■ Required task
Put each line of the items below into a JSON list of strings, with one string per line and no entries for blank lines.

(Items for locating words and elements)
════
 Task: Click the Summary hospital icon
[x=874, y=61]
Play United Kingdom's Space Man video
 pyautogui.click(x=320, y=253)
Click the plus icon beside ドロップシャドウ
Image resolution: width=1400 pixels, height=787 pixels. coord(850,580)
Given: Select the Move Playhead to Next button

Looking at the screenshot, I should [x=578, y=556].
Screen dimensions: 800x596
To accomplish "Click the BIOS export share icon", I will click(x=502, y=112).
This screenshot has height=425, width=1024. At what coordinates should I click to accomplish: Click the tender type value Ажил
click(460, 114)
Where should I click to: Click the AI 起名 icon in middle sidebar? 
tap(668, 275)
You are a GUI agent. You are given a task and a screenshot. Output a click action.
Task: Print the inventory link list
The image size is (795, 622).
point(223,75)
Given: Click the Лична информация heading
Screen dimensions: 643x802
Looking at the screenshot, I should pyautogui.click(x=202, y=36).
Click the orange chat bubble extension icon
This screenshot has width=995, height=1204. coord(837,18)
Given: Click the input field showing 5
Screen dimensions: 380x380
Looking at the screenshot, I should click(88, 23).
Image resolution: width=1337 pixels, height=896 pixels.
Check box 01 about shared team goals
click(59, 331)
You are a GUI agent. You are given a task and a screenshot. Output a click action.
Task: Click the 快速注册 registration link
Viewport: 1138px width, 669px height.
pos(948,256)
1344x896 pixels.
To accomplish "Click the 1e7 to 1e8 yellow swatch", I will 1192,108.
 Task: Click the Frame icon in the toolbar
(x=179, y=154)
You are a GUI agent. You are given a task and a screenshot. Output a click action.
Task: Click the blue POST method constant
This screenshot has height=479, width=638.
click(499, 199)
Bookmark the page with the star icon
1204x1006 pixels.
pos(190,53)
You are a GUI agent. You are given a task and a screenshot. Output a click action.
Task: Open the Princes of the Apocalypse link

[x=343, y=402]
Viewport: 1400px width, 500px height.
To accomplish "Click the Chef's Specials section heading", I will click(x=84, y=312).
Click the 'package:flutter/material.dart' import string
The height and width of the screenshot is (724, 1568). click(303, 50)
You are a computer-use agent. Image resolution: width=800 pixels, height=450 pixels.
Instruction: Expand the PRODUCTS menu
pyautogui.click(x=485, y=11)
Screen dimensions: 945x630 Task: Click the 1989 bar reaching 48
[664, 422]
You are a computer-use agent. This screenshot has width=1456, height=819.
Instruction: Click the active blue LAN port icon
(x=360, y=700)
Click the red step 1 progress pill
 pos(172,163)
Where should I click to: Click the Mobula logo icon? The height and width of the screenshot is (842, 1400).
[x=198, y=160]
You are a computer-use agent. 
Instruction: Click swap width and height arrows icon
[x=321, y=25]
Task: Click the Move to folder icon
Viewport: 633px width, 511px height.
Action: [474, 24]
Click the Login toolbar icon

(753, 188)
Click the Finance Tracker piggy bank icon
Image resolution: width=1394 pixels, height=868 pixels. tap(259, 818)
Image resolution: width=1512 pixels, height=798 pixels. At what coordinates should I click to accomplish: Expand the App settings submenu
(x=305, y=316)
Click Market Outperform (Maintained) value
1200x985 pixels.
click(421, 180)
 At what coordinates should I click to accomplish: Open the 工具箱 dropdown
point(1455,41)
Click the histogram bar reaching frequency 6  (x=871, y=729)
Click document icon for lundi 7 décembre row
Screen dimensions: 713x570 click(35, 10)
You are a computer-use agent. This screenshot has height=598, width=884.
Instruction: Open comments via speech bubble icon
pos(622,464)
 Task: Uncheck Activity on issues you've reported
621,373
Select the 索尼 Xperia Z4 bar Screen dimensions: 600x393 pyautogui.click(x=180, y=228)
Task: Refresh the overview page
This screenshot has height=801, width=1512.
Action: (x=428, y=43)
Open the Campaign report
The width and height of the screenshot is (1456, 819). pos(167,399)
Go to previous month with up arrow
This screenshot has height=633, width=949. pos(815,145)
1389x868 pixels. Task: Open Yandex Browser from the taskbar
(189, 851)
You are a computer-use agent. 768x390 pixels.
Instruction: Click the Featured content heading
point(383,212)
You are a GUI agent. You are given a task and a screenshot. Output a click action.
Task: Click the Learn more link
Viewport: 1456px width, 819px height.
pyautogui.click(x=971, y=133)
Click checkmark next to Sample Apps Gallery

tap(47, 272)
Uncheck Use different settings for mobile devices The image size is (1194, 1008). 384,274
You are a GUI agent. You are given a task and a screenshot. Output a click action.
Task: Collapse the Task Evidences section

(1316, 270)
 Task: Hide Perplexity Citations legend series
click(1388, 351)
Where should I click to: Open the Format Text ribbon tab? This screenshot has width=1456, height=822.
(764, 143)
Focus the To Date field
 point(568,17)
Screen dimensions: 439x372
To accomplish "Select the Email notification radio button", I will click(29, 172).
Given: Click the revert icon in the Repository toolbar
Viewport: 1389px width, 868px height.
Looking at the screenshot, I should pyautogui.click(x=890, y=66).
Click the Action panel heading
════
■ Exercise response
[
  " Task: Click the Summary hospital icon",
  "[x=874, y=61]",
  "Play United Kingdom's Space Man video",
  " pyautogui.click(x=320, y=253)",
  "Click the plus icon beside ドロップシャドウ",
  "Image resolution: width=1400 pixels, height=787 pixels. coord(850,580)",
  "Given: Select the Move Playhead to Next button",
  "Looking at the screenshot, I should [x=578, y=556].",
  "Screen dimensions: 800x596",
  "To accomplish \"Click the BIOS export share icon\", I will click(x=502, y=112).",
  "This screenshot has height=425, width=1024. At what coordinates should I click to accomplish: Click the tender type value Ажил",
  "click(460, 114)",
  "Where should I click to: Click the AI 起名 icon in middle sidebar? ",
  "tap(668, 275)",
  "You are a GUI agent. You are given a task and a screenshot. Output a click action.",
  "Task: Print the inventory link list",
  "The image size is (795, 622).",
  "point(223,75)",
  "Given: Click the Лична информация heading",
  "Screen dimensions: 643x802",
  "Looking at the screenshot, I should pyautogui.click(x=202, y=36).",
  "Click the orange chat bubble extension icon",
  "This screenshot has width=995, height=1204. coord(837,18)",
  "Given: Click the input field showing 5",
  "Screen dimensions: 380x380",
  "Looking at the screenshot, I should click(88, 23).",
  "Image resolution: width=1337 pixels, height=896 pixels.",
  "Check box 01 about shared team goals",
  "click(59, 331)",
  "You are a GUI agent. You are given a task and a screenshot. Output a click action.",
  "Task: Click the 快速注册 registration link",
  "Viewport: 1138px width, 669px height.",
  "pos(948,256)",
  "1344x896 pixels.",
  "To accomplish \"Click the 1e7 to 1e8 yellow swatch\", I will 1192,108.",
  " Task: Click the Frame icon in the toolbar",
  "(x=179, y=154)",
  "You are a GUI agent. You are given a task and a screenshot. Output a click action.",
  "Task: Click the blue POST method constant",
  "This screenshot has height=479, width=638.",
  "click(499, 199)",
  "Bookmark the page with the star icon",
  "1204x1006 pixels.",
  "pos(190,53)",
  "You are a GUI agent. You are given a task and a screenshot. Output a click action.",
  "Task: Open the Princes of the Apocalypse link",
  "[x=343, y=402]",
  "Viewport: 1400px width, 500px height.",
  "To accomplish \"Click the Chef's Specials section heading\", I will click(x=84, y=312).",
  "Click the 'package:flutter/material.dart' import string",
  "The height and width of the screenshot is (724, 1568). click(303, 50)",
  "You are a computer-use agent. Image resolution: width=800 pixels, height=450 pixels.",
  "Instruction: Expand the PRODUCTS menu",
  "pyautogui.click(x=485, y=11)",
  "Screen dimensions: 945x630 Task: Click the 1989 bar reaching 48",
  "[664, 422]",
  "You are a computer-use agent. This screenshot has width=1456, height=819.",
  "Instruction: Click the active blue LAN port icon",
  "(x=360, y=700)",
  "Click the red step 1 progress pill",
  " pos(172,163)",
  "Where should I click to: Click the Mobula logo icon? The height and width of the screenshot is (842, 1400).",
  "[x=198, y=160]",
  "You are a computer-use agent. ",
  "Instruction: Click swap width and height arrows icon",
  "[x=321, y=25]",
  "Task: Click the Move to folder icon",
  "Viewport: 633px width, 511px height.",
  "Action: [474, 24]",
  "Click the Login toolbar icon",
  "(753, 188)",
  "Click the Finance Tracker piggy bank icon",
  "Image resolution: width=1394 pixels, height=868 pixels. tap(259, 818)",
  "Image resolution: width=1512 pixels, height=798 pixels. At what coordinates should I click to accomplish: Expand the App settings submenu",
  "(x=305, y=316)",
  "Click Market Outperform (Maintained) value",
  "1200x985 pixels.",
  "click(421, 180)",
  " At what coordinates should I click to accomplish: Open the 工具箱 dropdown",
  "point(1455,41)",
  "Click the histogram bar reaching frequency 6  (x=871, y=729)",
  "Click document icon for lundi 7 décembre row",
  "Screen dimensions: 713x570 click(35, 10)",
  "You are a computer-use agent. This screenshot has height=598, width=884.",
  "Instruction: Open comments via speech bubble icon",
  "pos(622,464)",
  " Task: Uncheck Activity on issues you've reported",
  "621,373",
  "Select the 索尼 Xperia Z4 bar Screen dimensions: 600x393 pyautogui.click(x=180, y=228)",
  "Task: Refresh the overview page",
  "This screenshot has height=801, width=1512.",
  "Action: (x=428, y=43)",
  "Open the Campaign report",
  "The width and height of the screenshot is (1456, 819). pos(167,399)",
  "Go to previous month with up arrow",
  "This screenshot has height=633, width=949. pos(815,145)",
  "1389x868 pixels. Task: Open Yandex Browser from the taskbar",
  "(189, 851)",
  "You are a computer-use agent. 768x390 pixels.",
  "Instruction: Click the Featured content heading",
  "point(383,212)",
  "You are a GUI agent. You are given a task and a screenshot. Output a click action.",
  "Task: Click the Learn more link",
  "Viewport: 1456px width, 819px height.",
  "pyautogui.click(x=971, y=133)",
  "Click checkmark next to Sample Apps Gallery",
  "tap(47, 272)",
  "Uncheck Use different settings for mobile devices The image size is (1194, 1008). 384,274",
  "You are a GUI agent. You are given a task and a screenshot. Output a click action.",
  "Task: Collapse the Task Evidences section",
  "(1316, 270)",
  " Task: Hide Perplexity Citations legend series",
  "click(1388, 351)",
  "Where should I click to: Open the Format Text ribbon tab? This screenshot has width=1456, height=822.",
  "(764, 143)",
  "Focus the To Date field",
  " point(568,17)",
  "Screen dimensions: 439x372",
  "To accomplish \"Select the Email notification radio button\", I will click(29, 172).",
  "Given: Click the revert icon in the Repository toolbar",
  "Viewport: 1389px width, 868px height.",
  "Looking at the screenshot, I should pyautogui.click(x=890, y=66).",
  "Click the Action panel heading"
]